** Opening The data block **
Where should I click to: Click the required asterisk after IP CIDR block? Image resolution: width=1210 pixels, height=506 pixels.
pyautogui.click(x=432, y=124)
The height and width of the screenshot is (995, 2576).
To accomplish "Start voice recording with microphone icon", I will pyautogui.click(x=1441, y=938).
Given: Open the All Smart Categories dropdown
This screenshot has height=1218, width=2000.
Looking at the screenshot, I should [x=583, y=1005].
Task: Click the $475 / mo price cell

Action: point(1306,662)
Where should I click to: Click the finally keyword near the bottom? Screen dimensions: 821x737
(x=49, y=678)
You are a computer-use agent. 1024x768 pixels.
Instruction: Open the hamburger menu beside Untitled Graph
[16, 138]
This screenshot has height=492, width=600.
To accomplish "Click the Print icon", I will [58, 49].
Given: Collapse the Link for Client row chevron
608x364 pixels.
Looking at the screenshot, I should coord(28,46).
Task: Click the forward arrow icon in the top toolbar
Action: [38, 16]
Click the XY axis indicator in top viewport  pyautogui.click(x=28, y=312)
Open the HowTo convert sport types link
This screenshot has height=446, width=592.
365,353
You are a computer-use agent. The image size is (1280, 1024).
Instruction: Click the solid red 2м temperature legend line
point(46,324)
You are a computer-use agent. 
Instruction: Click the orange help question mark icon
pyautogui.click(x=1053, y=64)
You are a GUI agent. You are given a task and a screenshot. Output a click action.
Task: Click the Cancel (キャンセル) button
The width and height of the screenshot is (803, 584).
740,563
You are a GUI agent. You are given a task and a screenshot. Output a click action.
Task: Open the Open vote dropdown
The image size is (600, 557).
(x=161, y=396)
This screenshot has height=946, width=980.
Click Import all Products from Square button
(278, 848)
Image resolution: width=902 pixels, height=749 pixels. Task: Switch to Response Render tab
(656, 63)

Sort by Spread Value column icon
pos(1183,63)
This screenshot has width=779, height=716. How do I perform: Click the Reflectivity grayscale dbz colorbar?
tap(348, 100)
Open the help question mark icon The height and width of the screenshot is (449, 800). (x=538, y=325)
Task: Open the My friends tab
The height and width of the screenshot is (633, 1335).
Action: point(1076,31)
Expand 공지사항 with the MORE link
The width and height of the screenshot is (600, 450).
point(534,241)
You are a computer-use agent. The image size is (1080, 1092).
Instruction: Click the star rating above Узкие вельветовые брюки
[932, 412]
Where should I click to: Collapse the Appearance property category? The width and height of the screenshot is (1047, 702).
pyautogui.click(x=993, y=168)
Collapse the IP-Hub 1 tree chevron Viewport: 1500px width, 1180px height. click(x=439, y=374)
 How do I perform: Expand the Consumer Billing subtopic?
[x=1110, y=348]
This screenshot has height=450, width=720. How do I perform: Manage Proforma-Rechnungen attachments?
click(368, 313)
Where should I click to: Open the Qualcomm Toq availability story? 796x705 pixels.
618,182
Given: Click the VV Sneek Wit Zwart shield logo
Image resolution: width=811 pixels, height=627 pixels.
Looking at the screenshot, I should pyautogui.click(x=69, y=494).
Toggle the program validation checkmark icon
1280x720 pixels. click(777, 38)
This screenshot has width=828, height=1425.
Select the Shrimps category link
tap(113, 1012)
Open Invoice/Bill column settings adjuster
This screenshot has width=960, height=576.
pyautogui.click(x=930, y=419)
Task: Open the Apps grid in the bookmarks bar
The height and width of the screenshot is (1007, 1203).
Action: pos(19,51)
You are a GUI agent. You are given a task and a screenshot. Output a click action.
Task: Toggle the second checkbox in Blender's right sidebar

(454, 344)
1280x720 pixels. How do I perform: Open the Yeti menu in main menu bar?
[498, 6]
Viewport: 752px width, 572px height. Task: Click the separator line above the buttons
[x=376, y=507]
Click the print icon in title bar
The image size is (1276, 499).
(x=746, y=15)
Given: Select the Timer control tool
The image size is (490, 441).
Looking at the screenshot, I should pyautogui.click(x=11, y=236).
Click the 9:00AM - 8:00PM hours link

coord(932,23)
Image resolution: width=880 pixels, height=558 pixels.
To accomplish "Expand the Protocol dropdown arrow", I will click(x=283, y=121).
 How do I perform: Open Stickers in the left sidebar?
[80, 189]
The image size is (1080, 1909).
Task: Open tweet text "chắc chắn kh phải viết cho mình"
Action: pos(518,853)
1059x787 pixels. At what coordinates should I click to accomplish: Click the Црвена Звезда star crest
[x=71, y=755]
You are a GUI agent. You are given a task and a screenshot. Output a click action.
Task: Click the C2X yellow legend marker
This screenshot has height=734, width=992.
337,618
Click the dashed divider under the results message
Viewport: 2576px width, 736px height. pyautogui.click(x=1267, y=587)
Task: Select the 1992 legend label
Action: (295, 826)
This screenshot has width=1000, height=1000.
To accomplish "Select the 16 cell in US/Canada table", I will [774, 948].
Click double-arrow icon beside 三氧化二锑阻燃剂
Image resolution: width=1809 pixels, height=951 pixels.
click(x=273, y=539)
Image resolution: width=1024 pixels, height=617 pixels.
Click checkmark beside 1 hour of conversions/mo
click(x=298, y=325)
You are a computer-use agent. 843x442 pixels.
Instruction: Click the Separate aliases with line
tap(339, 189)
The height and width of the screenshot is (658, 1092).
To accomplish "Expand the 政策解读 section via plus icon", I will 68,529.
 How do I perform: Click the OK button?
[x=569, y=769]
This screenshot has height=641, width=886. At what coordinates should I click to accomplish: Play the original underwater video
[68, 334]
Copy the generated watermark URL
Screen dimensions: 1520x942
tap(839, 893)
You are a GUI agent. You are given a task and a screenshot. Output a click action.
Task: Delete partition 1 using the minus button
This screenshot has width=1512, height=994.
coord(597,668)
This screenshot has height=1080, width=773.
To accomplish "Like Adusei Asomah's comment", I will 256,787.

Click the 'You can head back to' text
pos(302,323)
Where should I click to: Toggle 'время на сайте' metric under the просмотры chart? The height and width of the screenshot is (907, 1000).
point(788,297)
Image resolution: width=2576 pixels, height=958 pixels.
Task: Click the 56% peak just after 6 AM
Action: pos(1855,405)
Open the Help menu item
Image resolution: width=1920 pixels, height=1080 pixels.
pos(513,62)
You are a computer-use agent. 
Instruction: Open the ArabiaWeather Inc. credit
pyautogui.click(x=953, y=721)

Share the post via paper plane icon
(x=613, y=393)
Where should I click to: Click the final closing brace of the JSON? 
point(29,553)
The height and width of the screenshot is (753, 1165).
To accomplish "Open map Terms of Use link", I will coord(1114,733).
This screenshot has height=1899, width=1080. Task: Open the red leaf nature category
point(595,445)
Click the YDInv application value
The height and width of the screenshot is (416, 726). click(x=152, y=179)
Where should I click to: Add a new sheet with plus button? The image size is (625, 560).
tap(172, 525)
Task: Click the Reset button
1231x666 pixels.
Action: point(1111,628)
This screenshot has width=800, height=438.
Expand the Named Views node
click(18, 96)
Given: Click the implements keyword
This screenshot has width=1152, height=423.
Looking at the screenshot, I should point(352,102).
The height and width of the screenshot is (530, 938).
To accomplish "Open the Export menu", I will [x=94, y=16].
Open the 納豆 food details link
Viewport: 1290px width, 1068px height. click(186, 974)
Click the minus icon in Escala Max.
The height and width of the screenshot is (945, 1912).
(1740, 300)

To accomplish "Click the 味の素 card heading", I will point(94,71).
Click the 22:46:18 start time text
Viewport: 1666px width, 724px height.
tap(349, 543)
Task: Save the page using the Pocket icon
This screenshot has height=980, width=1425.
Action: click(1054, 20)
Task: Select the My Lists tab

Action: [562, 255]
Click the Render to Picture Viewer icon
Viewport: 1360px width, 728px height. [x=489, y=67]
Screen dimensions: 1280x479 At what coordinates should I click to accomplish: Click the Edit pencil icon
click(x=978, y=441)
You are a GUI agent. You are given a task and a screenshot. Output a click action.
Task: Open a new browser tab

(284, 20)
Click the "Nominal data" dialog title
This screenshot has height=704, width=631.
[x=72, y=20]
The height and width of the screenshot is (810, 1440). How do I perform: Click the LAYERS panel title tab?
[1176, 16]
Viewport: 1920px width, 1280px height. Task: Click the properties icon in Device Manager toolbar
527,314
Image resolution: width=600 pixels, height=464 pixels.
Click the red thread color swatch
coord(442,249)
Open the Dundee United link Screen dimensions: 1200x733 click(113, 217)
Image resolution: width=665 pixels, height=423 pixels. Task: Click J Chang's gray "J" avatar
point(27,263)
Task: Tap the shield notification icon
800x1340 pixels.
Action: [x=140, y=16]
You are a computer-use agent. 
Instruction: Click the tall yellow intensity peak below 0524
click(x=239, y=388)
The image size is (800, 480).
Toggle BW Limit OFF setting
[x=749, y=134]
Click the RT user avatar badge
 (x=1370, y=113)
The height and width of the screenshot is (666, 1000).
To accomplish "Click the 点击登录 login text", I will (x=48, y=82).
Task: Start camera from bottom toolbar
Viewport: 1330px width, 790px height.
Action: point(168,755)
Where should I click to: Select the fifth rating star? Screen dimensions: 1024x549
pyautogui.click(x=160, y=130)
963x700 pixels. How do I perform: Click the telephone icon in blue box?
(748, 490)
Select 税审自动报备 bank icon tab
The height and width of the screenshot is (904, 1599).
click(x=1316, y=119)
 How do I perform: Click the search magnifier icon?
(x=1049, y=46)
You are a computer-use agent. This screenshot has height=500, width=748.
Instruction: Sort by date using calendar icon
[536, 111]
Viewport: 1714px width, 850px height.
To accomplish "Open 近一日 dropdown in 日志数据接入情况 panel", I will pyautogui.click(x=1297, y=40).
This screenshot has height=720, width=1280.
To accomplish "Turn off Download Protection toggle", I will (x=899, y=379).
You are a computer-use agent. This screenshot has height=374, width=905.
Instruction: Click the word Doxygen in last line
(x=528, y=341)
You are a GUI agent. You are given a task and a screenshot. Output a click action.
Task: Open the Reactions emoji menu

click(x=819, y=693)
** Closing The data block **
**Task to carry out:**
Find the line with "This screenshot has width=1000, height=1000." in the entries above. Retype it and each line after it, exactly, through the line with "This screenshot has height=1080, width=773.", and stop there.

**Response:**
This screenshot has width=1000, height=1000.
To accomplish "Select the 16 cell in US/Canada table", I will [774, 948].
Click double-arrow icon beside 三氧化二锑阻燃剂
Image resolution: width=1809 pixels, height=951 pixels.
click(x=273, y=539)
Image resolution: width=1024 pixels, height=617 pixels.
Click checkmark beside 1 hour of conversions/mo
click(x=298, y=325)
You are a computer-use agent. 843x442 pixels.
Instruction: Click the Separate aliases with line
tap(339, 189)
The height and width of the screenshot is (658, 1092).
To accomplish "Expand the 政策解读 section via plus icon", I will 68,529.
 How do I perform: Click the OK button?
[x=569, y=769]
This screenshot has height=641, width=886. At what coordinates should I click to accomplish: Play the original underwater video
[68, 334]
Copy the generated watermark URL
Screen dimensions: 1520x942
tap(839, 893)
You are a GUI agent. You are given a task and a screenshot. Output a click action.
Task: Delete partition 1 using the minus button
This screenshot has width=1512, height=994.
coord(597,668)
This screenshot has height=1080, width=773.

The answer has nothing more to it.